Deux ordres de faits retiennent l’attention : ceux qui occupent le devant de la scène, l’échange de lettres Eisenhower-Boulganine et les entretiens anglo-américains à Washington, qui n’ont pas grande portée ; et ceux qui en ont beaucoup et dont on parle moins, la crise financière anglaise et le développement de l’offensive économique soviétique. Les gros titres dissimulent souvent les vrais problèmes.

 

La Crise Financière Anglaise

La gravité du déficit du commerce extérieur anglais a été soulignée d’une façon particulière – fait exceptionnel – dans le message même sur l’État de l’Union du président Eisenhower. Il s’en déclare préoccupé ; il y a de quoi. En 1955, le déficit a atteint 864 millions de livres alors que les réserves sont tombées à 2.120 millions de dollars en baisse de 540 millions si l’on tient compte du niveau des prix ce pourcentage est le plus bas connu. Si les choses allaient de ce train pendant trois ans, l’Angleterre ferait banqueroute. Si d’autre part on calcule que la devise anglaise sert au financement de près de la moitié du commerce mondial, on conçoit qu’avec un gage aussi faible une fuite devant la Livre demeure à chaque instant possible, ce qui précipiterait la catastrophe.

 

La Malaisie

Il y a plus : le sort de la solvabilité anglaise est entre les mains de deux personnages qui n’occupent guère de place sur la scène mondiale : le prince Abdul Raman, Président du Conseil de Malaisie et le Sheik de Kuwait. Expliquons-nous.
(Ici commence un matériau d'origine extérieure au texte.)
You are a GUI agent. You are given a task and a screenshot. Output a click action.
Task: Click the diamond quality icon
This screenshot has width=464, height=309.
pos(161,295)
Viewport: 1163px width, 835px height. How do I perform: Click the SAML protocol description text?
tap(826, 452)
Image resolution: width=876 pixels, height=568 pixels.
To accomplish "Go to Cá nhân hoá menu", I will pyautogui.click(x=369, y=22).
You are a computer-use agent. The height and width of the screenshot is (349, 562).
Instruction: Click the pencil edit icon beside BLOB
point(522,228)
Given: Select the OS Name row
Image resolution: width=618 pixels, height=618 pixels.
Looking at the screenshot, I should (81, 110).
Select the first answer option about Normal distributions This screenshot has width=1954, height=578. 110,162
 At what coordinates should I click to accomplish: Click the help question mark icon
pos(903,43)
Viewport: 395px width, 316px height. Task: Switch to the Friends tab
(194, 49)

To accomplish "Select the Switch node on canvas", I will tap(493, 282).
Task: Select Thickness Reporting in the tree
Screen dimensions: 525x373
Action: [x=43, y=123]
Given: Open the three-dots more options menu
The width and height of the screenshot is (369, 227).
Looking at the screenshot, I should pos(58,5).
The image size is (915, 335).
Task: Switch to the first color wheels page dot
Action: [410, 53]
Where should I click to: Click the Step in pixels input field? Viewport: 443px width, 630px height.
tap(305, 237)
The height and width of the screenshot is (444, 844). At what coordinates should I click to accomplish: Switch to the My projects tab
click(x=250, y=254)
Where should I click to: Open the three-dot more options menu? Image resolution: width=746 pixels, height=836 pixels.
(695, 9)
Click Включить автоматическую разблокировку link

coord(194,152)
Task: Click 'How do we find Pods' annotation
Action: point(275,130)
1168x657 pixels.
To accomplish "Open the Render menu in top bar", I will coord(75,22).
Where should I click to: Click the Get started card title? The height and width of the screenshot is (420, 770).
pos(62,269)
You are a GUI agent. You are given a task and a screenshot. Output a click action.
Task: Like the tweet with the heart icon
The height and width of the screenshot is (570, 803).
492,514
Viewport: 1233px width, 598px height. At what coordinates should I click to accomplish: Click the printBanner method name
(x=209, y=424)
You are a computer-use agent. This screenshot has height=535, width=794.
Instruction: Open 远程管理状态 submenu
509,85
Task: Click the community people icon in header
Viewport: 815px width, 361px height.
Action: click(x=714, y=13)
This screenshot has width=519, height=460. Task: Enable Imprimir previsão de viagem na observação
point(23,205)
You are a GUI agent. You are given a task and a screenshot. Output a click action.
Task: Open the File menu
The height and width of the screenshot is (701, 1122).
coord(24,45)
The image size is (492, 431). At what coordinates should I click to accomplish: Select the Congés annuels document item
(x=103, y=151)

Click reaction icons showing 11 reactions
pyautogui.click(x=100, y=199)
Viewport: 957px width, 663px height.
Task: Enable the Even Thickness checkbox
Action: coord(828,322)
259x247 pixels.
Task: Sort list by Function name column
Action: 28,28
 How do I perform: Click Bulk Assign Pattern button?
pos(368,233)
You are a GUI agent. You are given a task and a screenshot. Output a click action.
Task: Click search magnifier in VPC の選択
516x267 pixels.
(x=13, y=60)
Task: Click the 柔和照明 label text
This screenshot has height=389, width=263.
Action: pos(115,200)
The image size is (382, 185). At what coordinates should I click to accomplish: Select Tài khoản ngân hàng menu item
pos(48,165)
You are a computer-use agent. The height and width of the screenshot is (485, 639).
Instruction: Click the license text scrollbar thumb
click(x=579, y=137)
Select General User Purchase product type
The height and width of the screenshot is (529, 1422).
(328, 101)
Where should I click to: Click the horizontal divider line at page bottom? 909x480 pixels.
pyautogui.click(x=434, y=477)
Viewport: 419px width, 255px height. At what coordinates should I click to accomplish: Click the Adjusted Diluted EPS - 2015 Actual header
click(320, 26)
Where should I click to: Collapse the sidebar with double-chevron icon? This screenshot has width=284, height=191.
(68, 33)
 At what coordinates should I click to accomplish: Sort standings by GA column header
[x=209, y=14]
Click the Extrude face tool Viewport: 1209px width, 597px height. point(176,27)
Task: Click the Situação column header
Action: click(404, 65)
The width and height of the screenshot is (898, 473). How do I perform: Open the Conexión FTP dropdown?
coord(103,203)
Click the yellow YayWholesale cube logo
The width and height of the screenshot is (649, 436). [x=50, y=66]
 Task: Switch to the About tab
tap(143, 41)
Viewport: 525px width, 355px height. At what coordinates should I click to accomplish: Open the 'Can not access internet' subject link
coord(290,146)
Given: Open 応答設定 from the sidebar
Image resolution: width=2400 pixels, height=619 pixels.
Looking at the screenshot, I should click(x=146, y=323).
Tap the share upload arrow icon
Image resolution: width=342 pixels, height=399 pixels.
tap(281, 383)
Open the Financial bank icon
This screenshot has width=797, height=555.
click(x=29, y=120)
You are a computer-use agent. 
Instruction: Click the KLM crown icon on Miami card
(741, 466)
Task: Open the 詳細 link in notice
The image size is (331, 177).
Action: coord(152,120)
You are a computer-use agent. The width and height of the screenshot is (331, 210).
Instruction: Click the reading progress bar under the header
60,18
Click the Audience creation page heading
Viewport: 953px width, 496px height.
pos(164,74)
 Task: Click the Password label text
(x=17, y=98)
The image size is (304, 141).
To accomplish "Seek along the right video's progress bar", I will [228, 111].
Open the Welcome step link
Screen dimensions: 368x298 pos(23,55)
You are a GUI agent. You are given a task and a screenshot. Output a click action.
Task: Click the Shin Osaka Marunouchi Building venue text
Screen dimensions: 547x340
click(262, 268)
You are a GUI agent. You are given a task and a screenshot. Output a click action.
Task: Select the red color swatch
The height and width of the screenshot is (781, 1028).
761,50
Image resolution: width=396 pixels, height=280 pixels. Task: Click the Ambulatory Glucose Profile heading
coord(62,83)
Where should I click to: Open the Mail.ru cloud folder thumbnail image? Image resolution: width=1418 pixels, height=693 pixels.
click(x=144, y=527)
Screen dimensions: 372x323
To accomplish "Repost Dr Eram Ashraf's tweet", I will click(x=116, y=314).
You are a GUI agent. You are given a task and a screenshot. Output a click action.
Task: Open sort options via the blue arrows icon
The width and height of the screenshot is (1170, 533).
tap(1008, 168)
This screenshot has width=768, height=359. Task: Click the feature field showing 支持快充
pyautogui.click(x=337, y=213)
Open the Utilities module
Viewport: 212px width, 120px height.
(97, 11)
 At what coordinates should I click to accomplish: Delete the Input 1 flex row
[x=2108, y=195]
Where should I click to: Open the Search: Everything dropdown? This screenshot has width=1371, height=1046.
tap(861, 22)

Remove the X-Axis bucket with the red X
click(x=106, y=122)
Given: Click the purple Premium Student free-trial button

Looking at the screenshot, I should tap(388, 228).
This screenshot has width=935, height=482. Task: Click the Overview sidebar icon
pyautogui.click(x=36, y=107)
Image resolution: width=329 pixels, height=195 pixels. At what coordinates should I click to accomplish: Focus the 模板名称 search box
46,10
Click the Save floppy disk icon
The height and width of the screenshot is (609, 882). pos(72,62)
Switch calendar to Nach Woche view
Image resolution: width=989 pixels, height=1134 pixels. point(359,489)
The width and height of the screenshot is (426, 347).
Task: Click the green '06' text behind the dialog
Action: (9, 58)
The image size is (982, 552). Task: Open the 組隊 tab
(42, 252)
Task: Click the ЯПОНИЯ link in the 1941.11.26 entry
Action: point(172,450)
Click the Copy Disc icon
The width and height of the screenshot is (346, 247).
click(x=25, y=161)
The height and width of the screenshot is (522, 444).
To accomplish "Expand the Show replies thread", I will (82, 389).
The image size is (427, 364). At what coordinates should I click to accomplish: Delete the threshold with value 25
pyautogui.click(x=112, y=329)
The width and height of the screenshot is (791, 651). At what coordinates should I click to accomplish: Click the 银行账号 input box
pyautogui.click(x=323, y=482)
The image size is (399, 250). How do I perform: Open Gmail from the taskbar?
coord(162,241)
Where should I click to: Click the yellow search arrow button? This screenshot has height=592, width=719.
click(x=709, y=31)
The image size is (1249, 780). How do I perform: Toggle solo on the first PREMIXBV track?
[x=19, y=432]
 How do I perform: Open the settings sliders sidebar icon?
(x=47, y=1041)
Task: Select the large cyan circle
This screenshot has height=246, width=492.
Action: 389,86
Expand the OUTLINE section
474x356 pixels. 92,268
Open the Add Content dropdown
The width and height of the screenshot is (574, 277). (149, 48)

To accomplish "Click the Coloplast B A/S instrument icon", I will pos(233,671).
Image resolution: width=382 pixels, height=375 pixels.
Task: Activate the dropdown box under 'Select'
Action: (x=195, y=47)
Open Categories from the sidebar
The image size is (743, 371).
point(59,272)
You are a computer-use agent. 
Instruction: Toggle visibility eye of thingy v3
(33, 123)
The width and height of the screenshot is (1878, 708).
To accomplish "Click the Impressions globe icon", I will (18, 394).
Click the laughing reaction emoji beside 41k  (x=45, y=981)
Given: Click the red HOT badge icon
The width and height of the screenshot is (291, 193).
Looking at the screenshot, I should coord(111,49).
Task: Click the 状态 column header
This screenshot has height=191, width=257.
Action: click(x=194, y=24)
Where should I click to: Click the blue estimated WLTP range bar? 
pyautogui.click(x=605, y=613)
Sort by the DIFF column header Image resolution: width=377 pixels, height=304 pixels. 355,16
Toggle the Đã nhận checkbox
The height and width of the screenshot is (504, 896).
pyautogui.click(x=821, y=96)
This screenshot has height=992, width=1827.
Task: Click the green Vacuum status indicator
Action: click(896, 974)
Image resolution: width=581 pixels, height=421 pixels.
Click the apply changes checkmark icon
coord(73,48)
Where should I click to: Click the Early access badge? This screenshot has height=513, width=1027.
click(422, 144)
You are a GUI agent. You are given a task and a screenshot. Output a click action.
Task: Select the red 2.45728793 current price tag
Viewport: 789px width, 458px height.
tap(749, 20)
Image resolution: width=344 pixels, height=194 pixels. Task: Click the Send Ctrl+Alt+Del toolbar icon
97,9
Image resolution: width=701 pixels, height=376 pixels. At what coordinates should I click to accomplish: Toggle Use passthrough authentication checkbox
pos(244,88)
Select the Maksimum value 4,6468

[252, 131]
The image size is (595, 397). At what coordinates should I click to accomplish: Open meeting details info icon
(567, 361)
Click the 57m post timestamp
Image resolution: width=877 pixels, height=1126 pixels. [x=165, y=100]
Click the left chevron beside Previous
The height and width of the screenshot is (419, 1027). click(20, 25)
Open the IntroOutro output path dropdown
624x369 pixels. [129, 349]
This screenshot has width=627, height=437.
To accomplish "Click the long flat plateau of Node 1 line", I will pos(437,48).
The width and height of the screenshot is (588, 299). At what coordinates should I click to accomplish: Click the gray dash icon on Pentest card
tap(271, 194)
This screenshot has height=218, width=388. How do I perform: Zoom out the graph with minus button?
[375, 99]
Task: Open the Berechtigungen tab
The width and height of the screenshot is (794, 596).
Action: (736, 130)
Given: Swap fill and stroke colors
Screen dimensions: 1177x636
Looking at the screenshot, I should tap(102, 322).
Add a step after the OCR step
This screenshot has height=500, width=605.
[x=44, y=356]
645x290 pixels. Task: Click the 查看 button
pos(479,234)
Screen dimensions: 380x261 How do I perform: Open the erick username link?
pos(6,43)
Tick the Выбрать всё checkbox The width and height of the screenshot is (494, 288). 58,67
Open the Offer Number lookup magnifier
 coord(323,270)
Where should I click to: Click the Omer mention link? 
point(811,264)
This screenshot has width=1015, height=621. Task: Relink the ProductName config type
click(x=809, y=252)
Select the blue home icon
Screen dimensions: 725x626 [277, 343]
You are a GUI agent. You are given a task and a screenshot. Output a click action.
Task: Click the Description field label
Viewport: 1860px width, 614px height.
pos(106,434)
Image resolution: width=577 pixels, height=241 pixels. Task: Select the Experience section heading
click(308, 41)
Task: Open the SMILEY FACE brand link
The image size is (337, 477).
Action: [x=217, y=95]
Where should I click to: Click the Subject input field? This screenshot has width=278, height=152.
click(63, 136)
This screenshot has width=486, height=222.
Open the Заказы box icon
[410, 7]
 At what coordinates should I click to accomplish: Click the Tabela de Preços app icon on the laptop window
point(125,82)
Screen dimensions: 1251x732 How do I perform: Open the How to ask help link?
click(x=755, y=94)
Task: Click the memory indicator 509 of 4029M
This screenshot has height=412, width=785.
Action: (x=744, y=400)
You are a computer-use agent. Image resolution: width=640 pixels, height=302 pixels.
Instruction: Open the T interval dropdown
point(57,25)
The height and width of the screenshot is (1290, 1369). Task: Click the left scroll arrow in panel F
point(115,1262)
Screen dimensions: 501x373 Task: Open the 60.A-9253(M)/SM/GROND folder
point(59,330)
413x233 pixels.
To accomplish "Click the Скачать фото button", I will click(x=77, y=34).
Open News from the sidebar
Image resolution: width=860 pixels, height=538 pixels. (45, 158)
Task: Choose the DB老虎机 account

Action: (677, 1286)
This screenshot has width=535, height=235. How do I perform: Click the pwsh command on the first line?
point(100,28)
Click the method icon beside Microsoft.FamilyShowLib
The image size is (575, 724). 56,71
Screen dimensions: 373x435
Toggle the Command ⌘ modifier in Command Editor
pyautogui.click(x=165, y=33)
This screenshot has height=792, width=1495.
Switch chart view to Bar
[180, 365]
En proclamant en 1943 leur volonté d’accéder aux aspirations à l’indépendance des pays de l’Empire, les Anglais ne pensaient pas que la Malaisie était si près de la revendiquer. Le prince Abdul Rahman est actuellement « l’interlocuteur valable », et si pour diverses raisons il ne se montre pas agressif, il n’en cherche pas moins à relâcher les liens qui unissent la Malaisie à l’Angleterre. Il n’est pas question pour le moment que ce pays se sépare du Commonwealth, mais grâce à ses richesses, le caoutchouc et l’étain, il contribue, à raison de 15 pour cent à alimenter en dollars la zone Sterling. La Malaisie aurait dans les échanges mondiaux une situation particulièrement forte si elle disposait pour son développement et à son seul profit, des quelques quatre cent millions de dollars que ses exportations représentent. On voit ce qu’une telle perte représenterait pour Londres dans l’état actuel.

 

Kuwait

On sait, d’autre part, qu’après la crise fameuse des pétroles d’Iran, l’Angleterre faillit perdre avec la raffinerie d’Abadan son approvisionnement en pétrole et les 500 millions de livres investis là-bas. Par chance, cette perte fut atténuée par la chute de Mossadegh et des accords intervenus par la suite avec la Perse, mais elle fut surtout rapidement compensée par le développement inespéré des richesses pétrolières du petit état désertique de l’autre côté du Golfe Persique, Kuwait, et dans une moindre mesure par les progrès de la production en Irak.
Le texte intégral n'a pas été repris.